- **INSTRUCTIONS TO FOLLOW**
Give back all the records below, unaltered.

[Pixel coordinate grounding data]
┌──
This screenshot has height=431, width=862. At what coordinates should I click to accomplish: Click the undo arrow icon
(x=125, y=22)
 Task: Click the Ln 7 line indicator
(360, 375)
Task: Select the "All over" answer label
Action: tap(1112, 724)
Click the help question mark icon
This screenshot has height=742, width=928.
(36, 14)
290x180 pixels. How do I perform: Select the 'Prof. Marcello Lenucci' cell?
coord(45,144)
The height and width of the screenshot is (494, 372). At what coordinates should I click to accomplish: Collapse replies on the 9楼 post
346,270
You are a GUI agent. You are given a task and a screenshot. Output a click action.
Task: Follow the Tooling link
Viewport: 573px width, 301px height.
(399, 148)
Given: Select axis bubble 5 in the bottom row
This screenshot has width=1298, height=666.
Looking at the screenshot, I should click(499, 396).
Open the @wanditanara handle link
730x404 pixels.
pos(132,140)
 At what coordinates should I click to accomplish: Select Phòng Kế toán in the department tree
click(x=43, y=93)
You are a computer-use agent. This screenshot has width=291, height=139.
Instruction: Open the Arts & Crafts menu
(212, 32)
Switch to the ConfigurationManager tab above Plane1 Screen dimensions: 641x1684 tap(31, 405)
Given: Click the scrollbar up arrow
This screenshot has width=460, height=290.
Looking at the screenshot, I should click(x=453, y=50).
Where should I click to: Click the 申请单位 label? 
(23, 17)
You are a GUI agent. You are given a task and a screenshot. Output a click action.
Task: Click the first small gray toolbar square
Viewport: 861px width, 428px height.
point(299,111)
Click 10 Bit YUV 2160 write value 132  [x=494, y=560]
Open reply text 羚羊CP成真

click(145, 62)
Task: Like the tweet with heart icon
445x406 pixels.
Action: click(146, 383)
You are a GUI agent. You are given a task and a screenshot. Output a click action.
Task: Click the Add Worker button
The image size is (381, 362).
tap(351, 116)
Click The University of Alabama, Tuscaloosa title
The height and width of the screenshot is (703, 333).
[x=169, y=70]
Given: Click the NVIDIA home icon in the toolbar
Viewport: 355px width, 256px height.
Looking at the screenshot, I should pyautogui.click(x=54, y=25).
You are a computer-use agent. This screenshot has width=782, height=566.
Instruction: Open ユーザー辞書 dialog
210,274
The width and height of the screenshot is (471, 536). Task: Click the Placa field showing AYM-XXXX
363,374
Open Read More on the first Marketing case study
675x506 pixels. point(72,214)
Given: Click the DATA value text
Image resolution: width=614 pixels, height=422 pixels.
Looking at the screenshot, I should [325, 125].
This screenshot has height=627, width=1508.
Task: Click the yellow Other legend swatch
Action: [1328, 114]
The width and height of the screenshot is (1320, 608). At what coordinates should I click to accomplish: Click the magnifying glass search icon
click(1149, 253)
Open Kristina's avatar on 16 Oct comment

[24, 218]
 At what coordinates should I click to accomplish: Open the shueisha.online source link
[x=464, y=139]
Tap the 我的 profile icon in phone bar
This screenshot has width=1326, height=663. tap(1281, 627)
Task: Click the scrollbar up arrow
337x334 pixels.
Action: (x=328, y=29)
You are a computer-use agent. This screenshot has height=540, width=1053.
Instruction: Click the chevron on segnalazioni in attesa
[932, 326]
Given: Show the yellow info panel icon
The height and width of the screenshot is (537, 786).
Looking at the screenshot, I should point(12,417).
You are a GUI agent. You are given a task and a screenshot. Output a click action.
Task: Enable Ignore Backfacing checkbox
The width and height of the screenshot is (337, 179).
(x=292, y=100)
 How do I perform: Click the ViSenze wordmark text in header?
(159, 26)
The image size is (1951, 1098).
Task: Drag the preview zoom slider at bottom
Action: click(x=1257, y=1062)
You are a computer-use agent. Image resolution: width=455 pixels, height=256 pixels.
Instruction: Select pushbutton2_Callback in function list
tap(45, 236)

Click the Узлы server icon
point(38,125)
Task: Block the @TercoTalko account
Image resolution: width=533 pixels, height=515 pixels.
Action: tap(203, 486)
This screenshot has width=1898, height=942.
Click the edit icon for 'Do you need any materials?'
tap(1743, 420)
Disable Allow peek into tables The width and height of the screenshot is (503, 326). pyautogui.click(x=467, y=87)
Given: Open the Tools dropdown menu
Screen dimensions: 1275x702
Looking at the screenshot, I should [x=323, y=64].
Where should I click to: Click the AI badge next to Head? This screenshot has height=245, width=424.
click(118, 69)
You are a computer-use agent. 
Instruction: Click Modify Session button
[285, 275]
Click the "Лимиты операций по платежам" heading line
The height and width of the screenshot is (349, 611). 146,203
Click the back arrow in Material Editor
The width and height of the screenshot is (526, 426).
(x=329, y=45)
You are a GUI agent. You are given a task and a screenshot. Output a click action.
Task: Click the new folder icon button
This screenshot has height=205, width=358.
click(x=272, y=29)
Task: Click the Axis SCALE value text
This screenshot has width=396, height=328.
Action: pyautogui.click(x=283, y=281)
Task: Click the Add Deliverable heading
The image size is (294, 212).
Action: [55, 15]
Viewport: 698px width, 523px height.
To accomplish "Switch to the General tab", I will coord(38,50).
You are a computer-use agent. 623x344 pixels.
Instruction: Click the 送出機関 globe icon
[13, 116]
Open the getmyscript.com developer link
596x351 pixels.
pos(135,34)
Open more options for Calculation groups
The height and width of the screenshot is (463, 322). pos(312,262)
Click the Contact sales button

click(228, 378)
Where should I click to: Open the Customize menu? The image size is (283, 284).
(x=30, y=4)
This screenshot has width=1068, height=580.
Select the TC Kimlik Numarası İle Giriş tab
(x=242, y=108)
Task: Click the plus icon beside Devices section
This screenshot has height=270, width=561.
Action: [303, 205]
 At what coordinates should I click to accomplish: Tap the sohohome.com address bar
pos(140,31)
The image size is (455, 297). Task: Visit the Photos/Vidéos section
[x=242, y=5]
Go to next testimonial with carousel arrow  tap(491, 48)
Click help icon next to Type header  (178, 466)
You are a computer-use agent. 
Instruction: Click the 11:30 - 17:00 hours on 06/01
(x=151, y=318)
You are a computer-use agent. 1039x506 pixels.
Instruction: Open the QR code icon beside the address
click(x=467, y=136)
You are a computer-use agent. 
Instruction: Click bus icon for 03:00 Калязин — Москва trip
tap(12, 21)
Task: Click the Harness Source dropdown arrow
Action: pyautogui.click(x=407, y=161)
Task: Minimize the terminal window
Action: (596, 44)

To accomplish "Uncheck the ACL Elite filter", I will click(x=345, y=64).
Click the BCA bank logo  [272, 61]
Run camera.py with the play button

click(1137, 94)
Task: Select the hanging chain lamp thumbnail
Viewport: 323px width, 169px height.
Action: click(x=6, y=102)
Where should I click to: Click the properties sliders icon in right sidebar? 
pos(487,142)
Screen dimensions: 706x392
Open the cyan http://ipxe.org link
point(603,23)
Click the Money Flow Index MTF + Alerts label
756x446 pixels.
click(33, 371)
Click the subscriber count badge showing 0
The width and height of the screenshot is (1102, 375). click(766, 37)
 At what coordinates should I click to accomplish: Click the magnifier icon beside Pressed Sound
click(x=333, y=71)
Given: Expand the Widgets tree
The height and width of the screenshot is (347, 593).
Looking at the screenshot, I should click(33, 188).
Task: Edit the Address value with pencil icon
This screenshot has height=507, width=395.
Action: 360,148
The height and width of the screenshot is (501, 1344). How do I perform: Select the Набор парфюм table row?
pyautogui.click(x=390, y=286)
└──
- **PROBLEM SOLUTION**
This screenshot has height=431, width=862. At what coordinates should I click to accomplish: Click the undo arrow icon
(x=125, y=22)
 Task: Click the Ln 7 line indicator
(360, 375)
Task: Select the "All over" answer label
Action: tap(1112, 724)
Click the help question mark icon
This screenshot has height=742, width=928.
(36, 14)
290x180 pixels. How do I perform: Select the 'Prof. Marcello Lenucci' cell?
coord(45,144)
The height and width of the screenshot is (494, 372). At what coordinates should I click to accomplish: Collapse replies on the 9楼 post
346,270
You are a GUI agent. You are given a task and a screenshot. Output a click action.
Task: Follow the Tooling link
Viewport: 573px width, 301px height.
(399, 148)
Given: Select axis bubble 5 in the bottom row
This screenshot has width=1298, height=666.
Looking at the screenshot, I should click(499, 396).
Open the @wanditanara handle link
730x404 pixels.
pos(132,140)
 At what coordinates should I click to accomplish: Select Phòng Kế toán in the department tree
click(x=43, y=93)
You are a computer-use agent. This screenshot has width=291, height=139.
Instruction: Open the Arts & Crafts menu
(212, 32)
Switch to the ConfigurationManager tab above Plane1 Screen dimensions: 641x1684 tap(31, 405)
Given: Click the scrollbar up arrow
This screenshot has width=460, height=290.
Looking at the screenshot, I should click(x=453, y=50).
Where should I click to: Click the 申请单位 label? 
(23, 17)
You are a GUI agent. You are given a task and a screenshot. Output a click action.
Task: Click the first small gray toolbar square
Viewport: 861px width, 428px height.
point(299,111)
Click 10 Bit YUV 2160 write value 132  [x=494, y=560]
Open reply text 羚羊CP成真

click(145, 62)
Task: Like the tweet with heart icon
445x406 pixels.
Action: click(146, 383)
You are a GUI agent. You are given a task and a screenshot. Output a click action.
Task: Click the Add Worker button
The image size is (381, 362).
tap(351, 116)
Click The University of Alabama, Tuscaloosa title
The height and width of the screenshot is (703, 333).
[x=169, y=70]
Given: Click the NVIDIA home icon in the toolbar
Viewport: 355px width, 256px height.
Looking at the screenshot, I should pyautogui.click(x=54, y=25).
You are a computer-use agent. This screenshot has width=782, height=566.
Instruction: Open ユーザー辞書 dialog
210,274
The width and height of the screenshot is (471, 536). Task: Click the Placa field showing AYM-XXXX
363,374
Open Read More on the first Marketing case study
675x506 pixels. point(72,214)
Given: Click the DATA value text
Image resolution: width=614 pixels, height=422 pixels.
Looking at the screenshot, I should [325, 125].
This screenshot has height=627, width=1508.
Task: Click the yellow Other legend swatch
Action: [1328, 114]
The width and height of the screenshot is (1320, 608). At what coordinates should I click to accomplish: Click the magnifying glass search icon
click(1149, 253)
Open Kristina's avatar on 16 Oct comment

[24, 218]
 At what coordinates should I click to accomplish: Open the shueisha.online source link
[x=464, y=139]
Tap the 我的 profile icon in phone bar
This screenshot has width=1326, height=663. tap(1281, 627)
Task: Click the scrollbar up arrow
337x334 pixels.
Action: (x=328, y=29)
You are a computer-use agent. This screenshot has height=540, width=1053.
Instruction: Click the chevron on segnalazioni in attesa
[932, 326]
Given: Show the yellow info panel icon
The height and width of the screenshot is (537, 786).
Looking at the screenshot, I should point(12,417).
You are a GUI agent. You are given a task and a screenshot. Output a click action.
Task: Enable Ignore Backfacing checkbox
The width and height of the screenshot is (337, 179).
(x=292, y=100)
 How do I perform: Click the ViSenze wordmark text in header?
(159, 26)
The image size is (1951, 1098).
Task: Drag the preview zoom slider at bottom
Action: click(x=1257, y=1062)
You are a computer-use agent. Image resolution: width=455 pixels, height=256 pixels.
Instruction: Select pushbutton2_Callback in function list
tap(45, 236)

Click the Узлы server icon
point(38,125)
Task: Block the @TercoTalko account
Image resolution: width=533 pixels, height=515 pixels.
Action: tap(203, 486)
This screenshot has width=1898, height=942.
Click the edit icon for 'Do you need any materials?'
tap(1743, 420)
Disable Allow peek into tables The width and height of the screenshot is (503, 326). pyautogui.click(x=467, y=87)
Given: Open the Tools dropdown menu
Screen dimensions: 1275x702
Looking at the screenshot, I should [x=323, y=64].
Where should I click to: Click the AI badge next to Head? This screenshot has height=245, width=424.
click(118, 69)
You are a computer-use agent. 
Instruction: Click Modify Session button
[285, 275]
Click the "Лимиты операций по платежам" heading line
The height and width of the screenshot is (349, 611). 146,203
Click the back arrow in Material Editor
The width and height of the screenshot is (526, 426).
(x=329, y=45)
You are a GUI agent. You are given a task and a screenshot. Output a click action.
Task: Click the new folder icon button
This screenshot has height=205, width=358.
click(x=272, y=29)
Task: Click the Axis SCALE value text
This screenshot has width=396, height=328.
Action: pyautogui.click(x=283, y=281)
Task: Click the Add Deliverable heading
The image size is (294, 212).
Action: [55, 15]
Viewport: 698px width, 523px height.
To accomplish "Switch to the General tab", I will coord(38,50).
You are a computer-use agent. 623x344 pixels.
Instruction: Click the 送出機関 globe icon
[13, 116]
Open the getmyscript.com developer link
596x351 pixels.
pos(135,34)
Open more options for Calculation groups
The height and width of the screenshot is (463, 322). pos(312,262)
Click the Contact sales button

click(228, 378)
Where should I click to: Open the Customize menu? The image size is (283, 284).
(x=30, y=4)
This screenshot has width=1068, height=580.
Select the TC Kimlik Numarası İle Giriş tab
(x=242, y=108)
Task: Click the plus icon beside Devices section
This screenshot has height=270, width=561.
Action: [303, 205]
 At what coordinates should I click to accomplish: Tap the sohohome.com address bar
pos(140,31)
The image size is (455, 297). Task: Visit the Photos/Vidéos section
[x=242, y=5]
Go to next testimonial with carousel arrow  tap(491, 48)
Click help icon next to Type header  (178, 466)
You are a computer-use agent. 
Instruction: Click the 11:30 - 17:00 hours on 06/01
(x=151, y=318)
You are a computer-use agent. 1039x506 pixels.
Instruction: Open the QR code icon beside the address
click(x=467, y=136)
You are a computer-use agent. 
Instruction: Click bus icon for 03:00 Калязин — Москва trip
tap(12, 21)
Task: Click the Harness Source dropdown arrow
Action: pyautogui.click(x=407, y=161)
Task: Minimize the terminal window
Action: (596, 44)

To accomplish "Uncheck the ACL Elite filter", I will click(x=345, y=64).
Click the BCA bank logo  [272, 61]
Run camera.py with the play button

click(1137, 94)
Task: Select the hanging chain lamp thumbnail
Viewport: 323px width, 169px height.
Action: click(x=6, y=102)
Where should I click to: Click the properties sliders icon in right sidebar? 
pos(487,142)
Screen dimensions: 706x392
Open the cyan http://ipxe.org link
point(603,23)
Click the Money Flow Index MTF + Alerts label
756x446 pixels.
click(33, 371)
Click the subscriber count badge showing 0
The width and height of the screenshot is (1102, 375). click(766, 37)
 At what coordinates should I click to accomplish: Click the magnifier icon beside Pressed Sound
click(x=333, y=71)
Given: Expand the Widgets tree
The height and width of the screenshot is (347, 593).
Looking at the screenshot, I should click(33, 188).
Task: Edit the Address value with pencil icon
This screenshot has height=507, width=395.
Action: 360,148
The height and width of the screenshot is (501, 1344). How do I perform: Select the Набор парфюм table row?
pyautogui.click(x=390, y=286)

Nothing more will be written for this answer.